Automatic and adaptive preprocessing for the development of predictive models.
In recent years, there has been an increasing interest in extracting valuable information from large amounts of data. This information can be useful for making predictions about the future or inferring unknown values. There exists a multitude of predictive models for the most common tasks of classification and regression. However, researchers often assume that data is clean and far too little attention has been paid to data pre-processing. Despite the fact that there are a number of methods for accomplishing individual pre-processing tasks (e.g. outlier detection or feature selection), the effort of performing comprehensive data preparation and cleaning can take between 60% and 80% of the whole data mining process time. One of the goals of this research is to speed up this process and make it more efficient. To this end, an approach for automating the selection and optimisation of multiple preprocessing methods and predictors has been proposed.

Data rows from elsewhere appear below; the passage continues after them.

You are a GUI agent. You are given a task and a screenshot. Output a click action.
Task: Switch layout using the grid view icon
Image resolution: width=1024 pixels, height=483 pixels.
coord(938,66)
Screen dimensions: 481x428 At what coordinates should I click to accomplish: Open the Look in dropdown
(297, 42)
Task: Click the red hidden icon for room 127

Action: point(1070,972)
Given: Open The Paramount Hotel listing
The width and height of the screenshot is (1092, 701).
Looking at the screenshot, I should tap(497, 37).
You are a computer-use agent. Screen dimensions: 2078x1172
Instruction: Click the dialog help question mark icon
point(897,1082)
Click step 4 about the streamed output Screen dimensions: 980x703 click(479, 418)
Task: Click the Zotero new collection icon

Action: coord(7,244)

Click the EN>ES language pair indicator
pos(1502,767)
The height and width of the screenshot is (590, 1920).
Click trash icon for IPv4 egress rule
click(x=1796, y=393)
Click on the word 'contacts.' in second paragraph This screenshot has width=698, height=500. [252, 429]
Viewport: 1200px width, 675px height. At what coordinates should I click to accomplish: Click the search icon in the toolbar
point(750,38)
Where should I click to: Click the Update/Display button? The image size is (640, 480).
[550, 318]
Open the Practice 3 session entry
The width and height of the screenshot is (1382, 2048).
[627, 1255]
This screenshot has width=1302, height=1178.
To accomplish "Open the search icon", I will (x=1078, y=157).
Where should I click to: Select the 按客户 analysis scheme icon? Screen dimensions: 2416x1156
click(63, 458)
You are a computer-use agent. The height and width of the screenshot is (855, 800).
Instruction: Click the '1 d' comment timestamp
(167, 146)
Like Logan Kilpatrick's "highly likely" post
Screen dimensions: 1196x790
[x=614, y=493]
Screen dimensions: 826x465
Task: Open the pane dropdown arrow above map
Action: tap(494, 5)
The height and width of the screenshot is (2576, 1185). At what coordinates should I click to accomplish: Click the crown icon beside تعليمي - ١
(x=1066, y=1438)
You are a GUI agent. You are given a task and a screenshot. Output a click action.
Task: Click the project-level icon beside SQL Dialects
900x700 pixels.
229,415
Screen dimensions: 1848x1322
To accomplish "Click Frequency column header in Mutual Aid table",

The combination of multiple data mining methods forming a workflow is known as Multi-Component Predictive System (MCPS). There are multiple software platforms like Weka and RapidMiner to create and run MCPSs including a large variety of pre-processing methods and predictors. There is, however, no common mathematical representation of MCPSs. An objective of this thesis is to establish a common representation framework of MCPSs. This will allow validating workflows before beginning the implementation phase with any particular platform. The validation of workflows becomes even more relevant when considering the automatic generation of MCPSs.
In order to automate the composition and optimisation of MCPSs, a search space is defined consisting of a number of preprocessing methods, predictive models and their hyperparameters. Then, the space is explored using a Bayesian optimisation strategy within a given time or computational budget. As a result, a parametrised sequence of methods is returned which after training form a complete predictive system. The whole process is data-driven and does not require human intervention once it has been started.
The generated predictive system can then be used to make predictions in an online scenario. However, it is possible that the nature of the input data changes over time. As a result, predictive models may need to be updated to capture the new characteristics of the data in order to reduce the loss of predictive performance. Similarly, preprocessing methods may have to be adapted as well. A novel hybrid strategy combining Bayesian optimisation and common adaptive techniques is proposed to automatically adapt MCPSs. This approach performs a global adaptation of the MCPS. However, in some situations, it could be costly to update the whole predictive system when maybe just a little adjustment is needed. The consequences of adapting a single component can, however, be significant. This thesis also analyses the impact of adapting individual components in an MCPS and proposes an approach to propagate changes through the system.
This thesis was initiated due to a joint research project with a chemical production company, which has provided several datasets with common raw data issues in the process industry. The final part of this thesis evaluates the feasibility of applying such automatic techniques for building and maintaining predictive models for real chemical production processes.